## EXERCISE GOAL
All of the listing should be transcribed exactly.

DATA TO EXAMINE section start

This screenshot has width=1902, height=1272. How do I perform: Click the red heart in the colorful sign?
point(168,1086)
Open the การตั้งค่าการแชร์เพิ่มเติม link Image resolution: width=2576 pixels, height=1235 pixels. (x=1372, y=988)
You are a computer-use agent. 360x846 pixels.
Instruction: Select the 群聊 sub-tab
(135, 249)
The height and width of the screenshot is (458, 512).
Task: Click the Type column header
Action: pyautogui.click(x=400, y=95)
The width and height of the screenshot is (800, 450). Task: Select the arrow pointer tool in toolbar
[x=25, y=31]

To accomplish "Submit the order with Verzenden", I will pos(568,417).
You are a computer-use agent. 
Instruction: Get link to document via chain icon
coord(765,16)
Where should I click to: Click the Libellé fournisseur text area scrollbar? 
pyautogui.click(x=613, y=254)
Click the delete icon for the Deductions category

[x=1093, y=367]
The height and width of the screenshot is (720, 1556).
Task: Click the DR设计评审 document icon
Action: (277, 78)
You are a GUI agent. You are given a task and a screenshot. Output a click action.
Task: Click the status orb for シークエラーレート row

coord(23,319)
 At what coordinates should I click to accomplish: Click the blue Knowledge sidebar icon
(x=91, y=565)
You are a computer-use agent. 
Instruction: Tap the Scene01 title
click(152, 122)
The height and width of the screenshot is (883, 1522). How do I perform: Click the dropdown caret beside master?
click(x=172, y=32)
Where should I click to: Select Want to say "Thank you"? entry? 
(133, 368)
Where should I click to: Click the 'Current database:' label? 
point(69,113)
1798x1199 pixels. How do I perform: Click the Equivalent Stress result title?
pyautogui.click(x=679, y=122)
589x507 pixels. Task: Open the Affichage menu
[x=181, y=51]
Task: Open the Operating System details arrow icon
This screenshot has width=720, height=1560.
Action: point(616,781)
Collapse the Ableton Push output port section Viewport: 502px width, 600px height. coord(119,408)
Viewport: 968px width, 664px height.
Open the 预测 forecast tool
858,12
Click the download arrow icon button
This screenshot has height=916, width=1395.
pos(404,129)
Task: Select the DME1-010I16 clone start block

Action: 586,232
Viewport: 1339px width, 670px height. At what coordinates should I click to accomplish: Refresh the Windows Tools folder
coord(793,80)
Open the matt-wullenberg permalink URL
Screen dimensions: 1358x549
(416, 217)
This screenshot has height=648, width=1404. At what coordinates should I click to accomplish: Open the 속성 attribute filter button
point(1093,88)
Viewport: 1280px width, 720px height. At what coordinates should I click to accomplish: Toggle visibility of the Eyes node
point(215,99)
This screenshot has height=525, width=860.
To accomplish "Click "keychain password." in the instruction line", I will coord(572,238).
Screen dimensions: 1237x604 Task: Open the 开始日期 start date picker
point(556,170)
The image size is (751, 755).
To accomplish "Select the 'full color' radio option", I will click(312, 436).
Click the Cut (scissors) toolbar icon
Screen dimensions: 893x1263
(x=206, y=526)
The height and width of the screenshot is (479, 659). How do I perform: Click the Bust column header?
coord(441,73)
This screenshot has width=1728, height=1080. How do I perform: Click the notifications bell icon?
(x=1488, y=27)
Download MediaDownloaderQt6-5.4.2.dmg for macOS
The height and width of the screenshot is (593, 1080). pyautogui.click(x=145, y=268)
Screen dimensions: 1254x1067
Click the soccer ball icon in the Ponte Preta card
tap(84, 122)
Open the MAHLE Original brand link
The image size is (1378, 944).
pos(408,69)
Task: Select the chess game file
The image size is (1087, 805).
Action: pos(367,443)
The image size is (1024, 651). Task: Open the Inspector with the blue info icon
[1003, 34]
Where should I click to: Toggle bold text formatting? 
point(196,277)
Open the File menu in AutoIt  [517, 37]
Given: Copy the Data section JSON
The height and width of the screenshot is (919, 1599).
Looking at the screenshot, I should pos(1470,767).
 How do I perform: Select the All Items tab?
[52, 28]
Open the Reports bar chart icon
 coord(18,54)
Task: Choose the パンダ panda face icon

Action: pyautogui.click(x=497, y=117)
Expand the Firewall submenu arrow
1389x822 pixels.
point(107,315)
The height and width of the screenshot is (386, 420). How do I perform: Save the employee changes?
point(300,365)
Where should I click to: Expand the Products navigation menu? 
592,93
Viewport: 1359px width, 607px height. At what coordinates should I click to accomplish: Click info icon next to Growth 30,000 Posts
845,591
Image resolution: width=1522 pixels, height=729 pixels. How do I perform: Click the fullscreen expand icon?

DATA TO EXAMINE section end

## TASK OUTPUT
This screenshot has width=1902, height=1272. How do I perform: Click the red heart in the colorful sign?
point(168,1086)
Open the การตั้งค่าการแชร์เพิ่มเติม link Image resolution: width=2576 pixels, height=1235 pixels. (x=1372, y=988)
You are a computer-use agent. 360x846 pixels.
Instruction: Select the 群聊 sub-tab
(135, 249)
The height and width of the screenshot is (458, 512).
Task: Click the Type column header
Action: pyautogui.click(x=400, y=95)
The width and height of the screenshot is (800, 450). Task: Select the arrow pointer tool in toolbar
[x=25, y=31]

To accomplish "Submit the order with Verzenden", I will pos(568,417).
You are a computer-use agent. 
Instruction: Get link to document via chain icon
coord(765,16)
Where should I click to: Click the Libellé fournisseur text area scrollbar? 
pyautogui.click(x=613, y=254)
Click the delete icon for the Deductions category

[x=1093, y=367]
The height and width of the screenshot is (720, 1556).
Task: Click the DR设计评审 document icon
Action: (277, 78)
You are a GUI agent. You are given a task and a screenshot. Output a click action.
Task: Click the status orb for シークエラーレート row

coord(23,319)
 At what coordinates should I click to accomplish: Click the blue Knowledge sidebar icon
(x=91, y=565)
You are a computer-use agent. 
Instruction: Tap the Scene01 title
click(152, 122)
The height and width of the screenshot is (883, 1522). How do I perform: Click the dropdown caret beside master?
click(x=172, y=32)
Where should I click to: Select Want to say "Thank you"? entry? 
(133, 368)
Where should I click to: Click the 'Current database:' label? 
point(69,113)
1798x1199 pixels. How do I perform: Click the Equivalent Stress result title?
pyautogui.click(x=679, y=122)
589x507 pixels. Task: Open the Affichage menu
[x=181, y=51]
Task: Open the Operating System details arrow icon
This screenshot has width=720, height=1560.
Action: point(616,781)
Collapse the Ableton Push output port section Viewport: 502px width, 600px height. coord(119,408)
Viewport: 968px width, 664px height.
Open the 预测 forecast tool
858,12
Click the download arrow icon button
This screenshot has height=916, width=1395.
pos(404,129)
Task: Select the DME1-010I16 clone start block

Action: 586,232
Viewport: 1339px width, 670px height. At what coordinates should I click to accomplish: Refresh the Windows Tools folder
coord(793,80)
Open the matt-wullenberg permalink URL
Screen dimensions: 1358x549
(416, 217)
This screenshot has height=648, width=1404. At what coordinates should I click to accomplish: Open the 속성 attribute filter button
point(1093,88)
Viewport: 1280px width, 720px height. At what coordinates should I click to accomplish: Toggle visibility of the Eyes node
point(215,99)
This screenshot has height=525, width=860.
To accomplish "Click "keychain password." in the instruction line", I will coord(572,238).
Screen dimensions: 1237x604 Task: Open the 开始日期 start date picker
point(556,170)
The image size is (751, 755).
To accomplish "Select the 'full color' radio option", I will click(312, 436).
Click the Cut (scissors) toolbar icon
Screen dimensions: 893x1263
(x=206, y=526)
The height and width of the screenshot is (479, 659). How do I perform: Click the Bust column header?
coord(441,73)
This screenshot has width=1728, height=1080. How do I perform: Click the notifications bell icon?
(x=1488, y=27)
Download MediaDownloaderQt6-5.4.2.dmg for macOS
The height and width of the screenshot is (593, 1080). pyautogui.click(x=145, y=268)
Screen dimensions: 1254x1067
Click the soccer ball icon in the Ponte Preta card
tap(84, 122)
Open the MAHLE Original brand link
The image size is (1378, 944).
pos(408,69)
Task: Select the chess game file
The image size is (1087, 805).
Action: pos(367,443)
The image size is (1024, 651). Task: Open the Inspector with the blue info icon
[1003, 34]
Where should I click to: Toggle bold text formatting? 
point(196,277)
Open the File menu in AutoIt  [517, 37]
Given: Copy the Data section JSON
The height and width of the screenshot is (919, 1599).
Looking at the screenshot, I should pos(1470,767).
 How do I perform: Select the All Items tab?
[52, 28]
Open the Reports bar chart icon
 coord(18,54)
Task: Choose the パンダ panda face icon

Action: pyautogui.click(x=497, y=117)
Expand the Firewall submenu arrow
1389x822 pixels.
point(107,315)
The height and width of the screenshot is (386, 420). How do I perform: Save the employee changes?
point(300,365)
Where should I click to: Expand the Products navigation menu? 
592,93
Viewport: 1359px width, 607px height. At what coordinates should I click to accomplish: Click info icon next to Growth 30,000 Posts
845,591
Image resolution: width=1522 pixels, height=729 pixels. How do I perform: Click the fullscreen expand icon?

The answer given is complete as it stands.